The main arteries are also involved in the neck( more often intracranial), a symptom complex of regional cerebral ischemia is developing, manifested by focal neurological symptoms or diffuse cerebrovascular insufficiency with mental disorders. The defeat of the aorta leads to the appearance of an aneurysm, the damage to the coronary vessels - to the occurrence of angina pectoris, which turns into a myocardial infarction. From other manifestations, the authors describe renal damage with the development of arterial hypertension, amyloidosis of the liver and spleen, intermittent claudication, generalized lymphadenopathy and trophic skin disorders. Laboratory signs. Usually, hypo- or normochromic microcytic anemia is found, resistant to treatment with iron-containing preparations, moderate leukocytosis with a normal white blood formula, sharply increased ESR.Significantly increased the activity of the inflammatory process( hyper-alpha2- and hyper-gamma globulinemia, a sharply positive reaction to the C-reactive protein), the blood content of sialic acid and fibrinogen may be increased. J. V. Paolaggi et al( 1985) often found an increase in the level of von Willebrand factor.
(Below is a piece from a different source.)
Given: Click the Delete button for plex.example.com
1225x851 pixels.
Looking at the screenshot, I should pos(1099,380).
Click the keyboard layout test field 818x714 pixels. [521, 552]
Biopsy of the temporal arteries is of great diagnostic importance, with the presence of changes specific for giant cell arteritis.
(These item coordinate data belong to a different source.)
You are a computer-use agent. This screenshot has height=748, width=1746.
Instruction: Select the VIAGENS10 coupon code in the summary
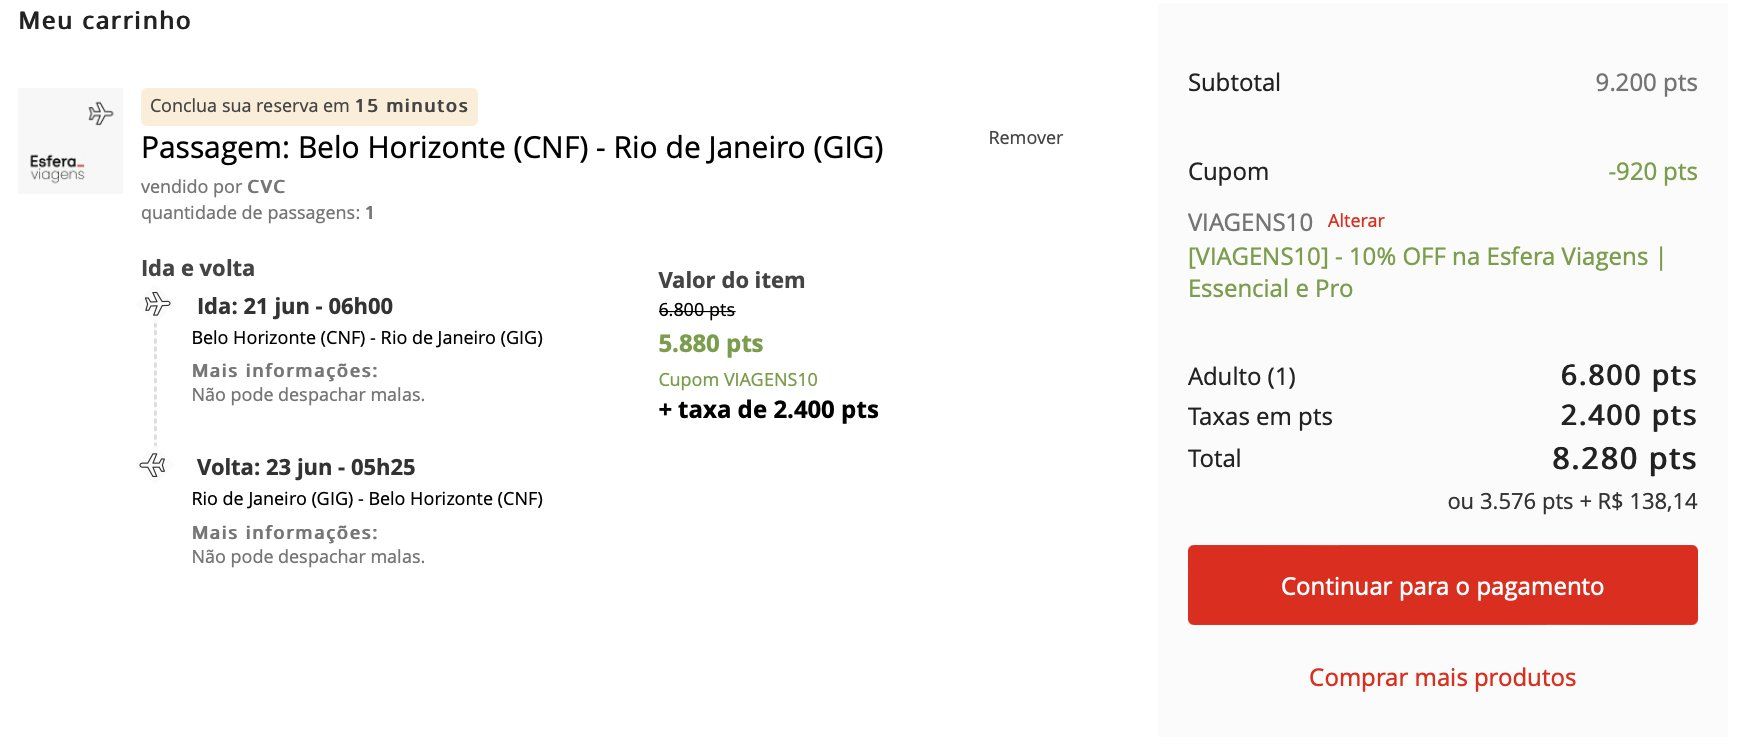(x=1249, y=222)
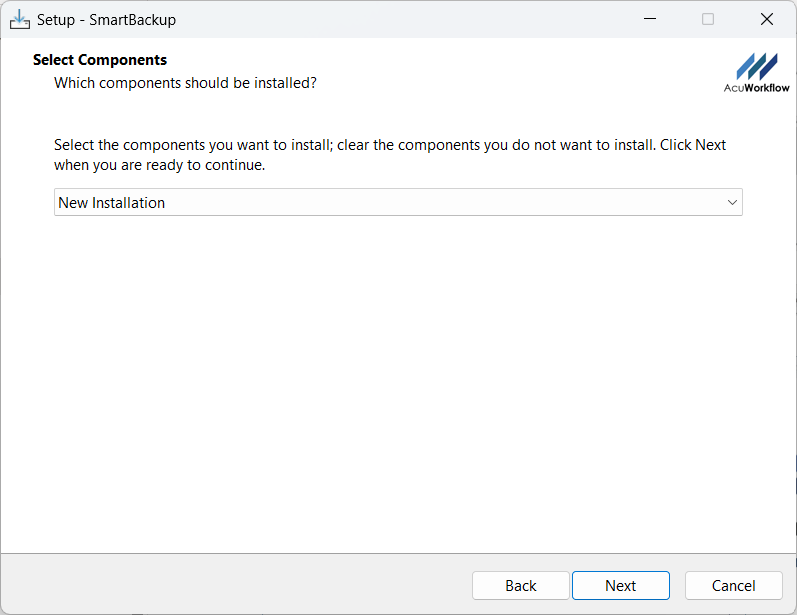This screenshot has width=797, height=615.
Task: Expand the installation type dropdown arrow
Action: pos(732,202)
Current. The duration of the disease varies from 6 months to 5 years. The average duration of the disease is 6-12 months. There can be remissions and relapses. Lethal outcome is due to complications arising from cerebral and cardiac localization of the process. The diagnosis of giant cell arteritis does not cause any special difficulties in the presence of prodromal phenomena in the form of rheumatic polymyalgia with further damage to the arteries of the head and face. Differentiate giant cell arteritis and other vasculitis, primarily nodular periarteritis and Buerger's disease. In difficult cases, it should be borne in mind that nodular periarteritis in men is more common than in women, characterized by a polymorphism of symptoms with the most frequent damage to the vessels of the kidneys( rarely the vessels of the heart, digestive tract and lungs are affected).Visual impairment is observed much less often. Characteristic of giant cell arteritis, there is no headache. Obliterating endarteritis is most often observed in young men, giant cell arteritis in elderly women. The primary localization of the process is different: in the vessels of the lower extremities in the first case and in the vessels of the head - in the second. If necessary, a biopsy is performed.
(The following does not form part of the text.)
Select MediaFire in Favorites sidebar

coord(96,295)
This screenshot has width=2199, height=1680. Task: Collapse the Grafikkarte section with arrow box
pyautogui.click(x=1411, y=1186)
Treatment, Assign large doses of corticosteroid drugs( 45-60 and even 80 mg of prednisolone per day) - alone or in combination with immunosuppressants. Improvement occurs gradually( sometimes at 3-4 weeks, and in severe disease - after 2-4 months), although some signs disappear already in the first week( headache, fever).For a long time laboratory parameters do not change, falling behind the data of clinical improvement( ESR, C-reactive protein).Therefore, patients need long-term treatment with prednisolone with a transition after improving the condition and stabilizing the process to maintenance doses( 10-15 mg daily).It should be borne in mind that in biopsies of the temporal arteries active vasculitis is detected after 6 months and even 10-14 years from the onset of the disease( NY Yarygin et al., 1980).If the disease recurs, the dose of prednisolone is increased again. Treatment can be stopped only if the clinical and laboratory signs of the inflammatory process have completely disappeared. Treatment with antibiotics and anti-inflammatory nonsteroidal drugs is ineffective. In the presence of thrombotic complications, anticoagulant therapy is indicated. In some cases, as a symptomatic treatment, resection and coagulation of the cranial arteries are used. The prognosis for life is serious. There are also spontaneous remissions, however, as a rule, with residual phenomena, most often blindness. Preventive maintenance of disease is not developed. For the prevention of recurrence( if there is a remission), it is very important to take a sufficient dose of prednisolone and prolonged use, since untimely dose reduction or drug withdrawal is often accompanied by aggravation or resumption of the process.